Katrina 3-Year Coverage: Cinema Fridays: "It's not about a hurricane. It's about America."

Trouble the Water, directed by Carl Deal and Tia Lessin, Zeitgeist Films, Opens August 22

Being hailed by the New York Times as "one of the best American documentaries in recent memory," the film Trouble the Water opens today in theatres in Los Angeles and New York. The film won the 2008 Grand Jury Prize at the Sundance Film Festival, and it depicts the experience of 9th Ward residents trapped in New Orleans during the hurricane. Directed and produced by Fahrenheit 9/11 and Bowling for Columbine producers Tia Lessin and Carl Deal, the film is based on footage shot by Kimberly Rivers Roberts, an aspiring New Orleans rap artist, as she and her husband Scott film their harrowing retreat to higher ground and the dramatic rescues of friends and neighbors.

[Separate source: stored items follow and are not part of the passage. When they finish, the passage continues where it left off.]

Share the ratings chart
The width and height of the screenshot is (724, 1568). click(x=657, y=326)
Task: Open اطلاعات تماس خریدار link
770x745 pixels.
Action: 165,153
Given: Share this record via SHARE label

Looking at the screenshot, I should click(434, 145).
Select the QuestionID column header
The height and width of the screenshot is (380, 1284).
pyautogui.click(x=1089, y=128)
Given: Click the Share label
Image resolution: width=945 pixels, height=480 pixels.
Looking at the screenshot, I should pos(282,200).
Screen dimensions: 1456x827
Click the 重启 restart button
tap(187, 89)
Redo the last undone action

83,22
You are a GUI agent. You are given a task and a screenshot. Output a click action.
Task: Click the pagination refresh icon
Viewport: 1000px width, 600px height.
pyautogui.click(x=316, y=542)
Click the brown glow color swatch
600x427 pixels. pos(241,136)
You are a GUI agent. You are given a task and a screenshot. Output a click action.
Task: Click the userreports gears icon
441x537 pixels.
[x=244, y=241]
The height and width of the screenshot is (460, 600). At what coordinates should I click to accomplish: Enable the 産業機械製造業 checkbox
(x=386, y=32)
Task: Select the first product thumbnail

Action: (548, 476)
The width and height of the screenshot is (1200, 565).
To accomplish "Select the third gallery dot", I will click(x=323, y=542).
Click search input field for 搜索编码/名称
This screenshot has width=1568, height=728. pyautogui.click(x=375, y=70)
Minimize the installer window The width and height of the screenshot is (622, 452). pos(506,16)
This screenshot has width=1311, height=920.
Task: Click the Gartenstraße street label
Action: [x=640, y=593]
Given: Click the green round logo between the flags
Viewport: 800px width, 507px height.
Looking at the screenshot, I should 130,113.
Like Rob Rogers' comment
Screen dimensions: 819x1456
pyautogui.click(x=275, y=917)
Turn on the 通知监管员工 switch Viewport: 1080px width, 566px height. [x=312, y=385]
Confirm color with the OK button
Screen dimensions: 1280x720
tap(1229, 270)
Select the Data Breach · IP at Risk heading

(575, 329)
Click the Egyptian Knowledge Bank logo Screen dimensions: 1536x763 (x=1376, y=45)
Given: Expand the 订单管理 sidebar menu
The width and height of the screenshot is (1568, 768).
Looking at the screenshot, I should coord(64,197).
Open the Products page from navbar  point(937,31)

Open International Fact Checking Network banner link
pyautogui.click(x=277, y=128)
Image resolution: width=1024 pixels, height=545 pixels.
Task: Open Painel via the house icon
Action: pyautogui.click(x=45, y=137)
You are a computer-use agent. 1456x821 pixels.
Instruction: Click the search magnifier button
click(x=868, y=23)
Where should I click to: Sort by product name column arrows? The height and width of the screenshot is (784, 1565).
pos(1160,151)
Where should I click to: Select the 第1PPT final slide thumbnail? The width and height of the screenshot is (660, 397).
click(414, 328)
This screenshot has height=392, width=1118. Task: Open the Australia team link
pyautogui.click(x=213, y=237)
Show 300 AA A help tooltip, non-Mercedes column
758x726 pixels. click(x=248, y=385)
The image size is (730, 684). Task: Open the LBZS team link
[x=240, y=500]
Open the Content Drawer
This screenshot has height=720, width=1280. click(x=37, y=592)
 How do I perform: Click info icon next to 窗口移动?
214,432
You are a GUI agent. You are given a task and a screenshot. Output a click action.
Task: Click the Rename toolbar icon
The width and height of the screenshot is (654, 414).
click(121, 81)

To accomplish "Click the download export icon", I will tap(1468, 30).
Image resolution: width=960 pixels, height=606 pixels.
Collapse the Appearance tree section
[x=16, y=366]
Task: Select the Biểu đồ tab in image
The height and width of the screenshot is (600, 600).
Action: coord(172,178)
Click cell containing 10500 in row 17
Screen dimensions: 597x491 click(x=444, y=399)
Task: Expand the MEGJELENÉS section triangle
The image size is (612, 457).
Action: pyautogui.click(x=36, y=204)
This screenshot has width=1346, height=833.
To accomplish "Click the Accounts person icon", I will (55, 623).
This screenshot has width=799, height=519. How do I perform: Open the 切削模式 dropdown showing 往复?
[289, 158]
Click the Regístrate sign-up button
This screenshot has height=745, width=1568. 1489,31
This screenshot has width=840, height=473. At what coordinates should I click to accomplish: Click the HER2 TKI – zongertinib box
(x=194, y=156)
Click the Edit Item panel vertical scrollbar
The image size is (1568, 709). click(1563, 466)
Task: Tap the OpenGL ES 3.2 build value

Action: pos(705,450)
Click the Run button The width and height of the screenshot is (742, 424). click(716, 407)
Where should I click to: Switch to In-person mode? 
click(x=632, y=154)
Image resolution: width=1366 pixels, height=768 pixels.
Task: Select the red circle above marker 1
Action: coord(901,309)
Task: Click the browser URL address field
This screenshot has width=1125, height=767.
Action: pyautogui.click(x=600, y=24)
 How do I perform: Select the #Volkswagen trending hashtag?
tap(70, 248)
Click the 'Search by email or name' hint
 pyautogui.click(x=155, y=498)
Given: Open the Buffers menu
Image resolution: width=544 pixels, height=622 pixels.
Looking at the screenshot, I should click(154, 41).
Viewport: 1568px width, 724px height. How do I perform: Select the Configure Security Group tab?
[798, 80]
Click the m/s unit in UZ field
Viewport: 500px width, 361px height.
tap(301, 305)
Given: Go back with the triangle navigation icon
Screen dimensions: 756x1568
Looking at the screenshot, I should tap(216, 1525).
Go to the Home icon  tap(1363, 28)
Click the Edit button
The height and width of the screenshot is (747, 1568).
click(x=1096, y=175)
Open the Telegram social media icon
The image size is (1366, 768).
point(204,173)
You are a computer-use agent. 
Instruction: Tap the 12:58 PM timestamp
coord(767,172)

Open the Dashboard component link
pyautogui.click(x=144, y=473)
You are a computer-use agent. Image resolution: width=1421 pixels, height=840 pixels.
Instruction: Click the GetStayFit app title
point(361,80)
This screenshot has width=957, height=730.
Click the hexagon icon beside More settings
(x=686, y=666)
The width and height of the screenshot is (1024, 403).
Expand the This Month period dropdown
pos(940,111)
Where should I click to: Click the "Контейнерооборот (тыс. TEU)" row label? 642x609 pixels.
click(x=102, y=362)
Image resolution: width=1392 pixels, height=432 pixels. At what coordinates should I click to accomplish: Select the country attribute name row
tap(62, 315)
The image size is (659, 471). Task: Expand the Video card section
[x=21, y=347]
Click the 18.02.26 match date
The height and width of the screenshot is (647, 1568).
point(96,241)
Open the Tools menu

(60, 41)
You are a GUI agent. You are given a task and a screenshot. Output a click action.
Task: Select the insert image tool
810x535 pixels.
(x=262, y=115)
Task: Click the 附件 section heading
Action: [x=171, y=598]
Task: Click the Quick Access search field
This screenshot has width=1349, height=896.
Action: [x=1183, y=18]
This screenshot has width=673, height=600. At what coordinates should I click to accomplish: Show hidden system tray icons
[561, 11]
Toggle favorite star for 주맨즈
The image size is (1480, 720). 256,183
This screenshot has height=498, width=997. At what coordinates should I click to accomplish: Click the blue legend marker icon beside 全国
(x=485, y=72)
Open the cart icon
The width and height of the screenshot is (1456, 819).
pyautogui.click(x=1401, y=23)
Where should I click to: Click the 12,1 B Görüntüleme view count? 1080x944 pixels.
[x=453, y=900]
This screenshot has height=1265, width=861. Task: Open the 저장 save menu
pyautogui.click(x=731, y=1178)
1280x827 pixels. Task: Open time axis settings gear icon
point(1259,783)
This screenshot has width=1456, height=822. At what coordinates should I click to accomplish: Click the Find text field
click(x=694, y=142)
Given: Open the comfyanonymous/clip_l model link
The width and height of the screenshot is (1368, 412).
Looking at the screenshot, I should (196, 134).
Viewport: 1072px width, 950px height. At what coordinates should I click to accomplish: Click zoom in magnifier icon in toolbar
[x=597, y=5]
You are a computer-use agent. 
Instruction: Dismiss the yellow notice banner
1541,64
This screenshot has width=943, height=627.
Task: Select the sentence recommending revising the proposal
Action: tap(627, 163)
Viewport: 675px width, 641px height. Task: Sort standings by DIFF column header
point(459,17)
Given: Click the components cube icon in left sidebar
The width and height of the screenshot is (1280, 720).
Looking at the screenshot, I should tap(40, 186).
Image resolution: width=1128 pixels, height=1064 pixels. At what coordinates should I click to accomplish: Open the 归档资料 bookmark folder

The filmmakers document the couple's return to New Orleans, and it also reveals the devastation of their neighborhood and the repeated failures of local and national government.

"All we had been seeing in the media were images of helpless victims or of looters," producer Tia Lessin told the New York Times. "Those were the two archetypes. Kimberly and Scott were neither. They were survivors, and they were putting everything they had into protecting themselves and their community."

As the Village Voice says: "Fresh as a slap, the outrage of Katrina's mishandling comes flooding back in Trouble the Water, a documentary account so starkly surreal that at times it seems wrought from another century's folklore."